Based on historical levels, the Great Salt Lake is going through an especially low period. Is it, however, a record? It turns out this is a surprisingly difficult question to answer. What could be so hard about measuring the elevation of a lake?
The Great Salt Lake is a terminal lake (i.e., it has no outlet) and thus the surface elevation and area of the lake fluctuate with variations in inflow and evaporation. The former plays a primary role with long-term wet periods leading to high stands and long-term dry periods leading to low stands. High stands occurred in the 1870s and 1980s, with a record minimum of 4, 191.3 feet in 1963.
Source: USGSWe are currently in a long-term dry period and the Great Salt Lake levels are relatively low (note that the graph above ends in 2006, so don't use it for the recent past). As shown below, the USGS guage at Saline is presently sitting at only 4191.4 feet, just a shade above the record low. Thus, a record should be imminent right? Not so fast. If we examine the gauge at Saltair, we find that the lake level is sitting at about 4193.3 feet, nearly 2 feet higher than the record low from 1963 (note the shift in range of the y-axis compared to the plot above).
How can the lake level vary by almost 2 feet between these two gauges? In 1956 the Southern Pacific railroad began construction of a rock-fill causeway across the center of the Great Salt Lake, which was completed in 1959. You can see the location of the causeway in the MODIS image at the top of this post as there is a clear contrast in the color of the two halves of the lake that it separates. Breaches have subsequently been added to the causeway to allow some flow between the two halves, but ultimately the Great Salt Lake remains a lake divided. Much of the freshwater inflow enters the southern half of the Great Salt Lake. As a result, the southern half of the lake is usually higher than the northern half, as is the case at present, leading to a higher reading at Saltair (southern half) compared to Saline (northern half).
Now let's talk about the record. It is fairly clear that the historical low stand of the Great Salt Lake occurred in 1963. That was shortly after the completion of the causeway. At that time, measurements were only collected at Saltair in the southern half.

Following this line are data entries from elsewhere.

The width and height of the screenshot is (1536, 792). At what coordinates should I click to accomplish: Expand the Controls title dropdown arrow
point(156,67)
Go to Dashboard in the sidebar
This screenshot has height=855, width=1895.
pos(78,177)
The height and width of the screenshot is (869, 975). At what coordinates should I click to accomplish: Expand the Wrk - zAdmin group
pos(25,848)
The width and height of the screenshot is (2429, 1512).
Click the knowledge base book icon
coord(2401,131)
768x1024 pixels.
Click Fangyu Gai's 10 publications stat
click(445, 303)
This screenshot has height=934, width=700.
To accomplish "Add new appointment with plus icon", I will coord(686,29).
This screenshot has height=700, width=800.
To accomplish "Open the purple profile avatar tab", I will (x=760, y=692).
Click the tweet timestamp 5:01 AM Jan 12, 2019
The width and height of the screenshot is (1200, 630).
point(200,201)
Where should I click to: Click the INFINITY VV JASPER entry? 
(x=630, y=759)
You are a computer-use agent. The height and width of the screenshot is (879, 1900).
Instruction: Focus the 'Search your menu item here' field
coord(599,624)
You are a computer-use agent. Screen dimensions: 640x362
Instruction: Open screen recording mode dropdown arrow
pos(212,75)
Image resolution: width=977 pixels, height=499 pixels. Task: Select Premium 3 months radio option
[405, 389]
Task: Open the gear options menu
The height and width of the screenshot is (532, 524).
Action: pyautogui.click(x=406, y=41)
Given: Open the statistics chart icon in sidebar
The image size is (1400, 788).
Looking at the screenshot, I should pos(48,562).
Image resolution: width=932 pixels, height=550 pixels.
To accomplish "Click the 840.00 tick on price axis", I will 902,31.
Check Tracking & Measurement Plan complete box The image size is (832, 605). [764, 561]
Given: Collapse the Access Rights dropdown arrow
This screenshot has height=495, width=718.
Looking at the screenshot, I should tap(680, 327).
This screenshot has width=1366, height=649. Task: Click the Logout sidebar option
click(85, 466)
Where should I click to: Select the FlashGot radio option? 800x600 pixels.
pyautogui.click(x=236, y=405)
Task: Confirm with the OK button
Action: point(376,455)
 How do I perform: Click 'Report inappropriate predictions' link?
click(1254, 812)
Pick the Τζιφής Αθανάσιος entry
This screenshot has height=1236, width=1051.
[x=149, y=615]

Saline wasn't added until 1966. The record of 4191.3 feet was based on a measurement at Saltair.
Thus, it appears that water levels in the northern half of the Great Salt Lake may be nearing an all-time low, although we don't have measurements from Saline in 1963 to confirm this. It is possible, given the existence of the causeway that water levels in the north half in 1963 were even lower than they were in the south half. Water levels at Saltair are presently above those measured in 1963, although the current low stand probably qualifies for the 2nd lowest in the historical record.
It is possible that there are some manual observations of water levels or photographs that might shed a bit more light on this issue. It would be an interesting project to explore. Too bad we didn't have high-resolution satellite images in 1963!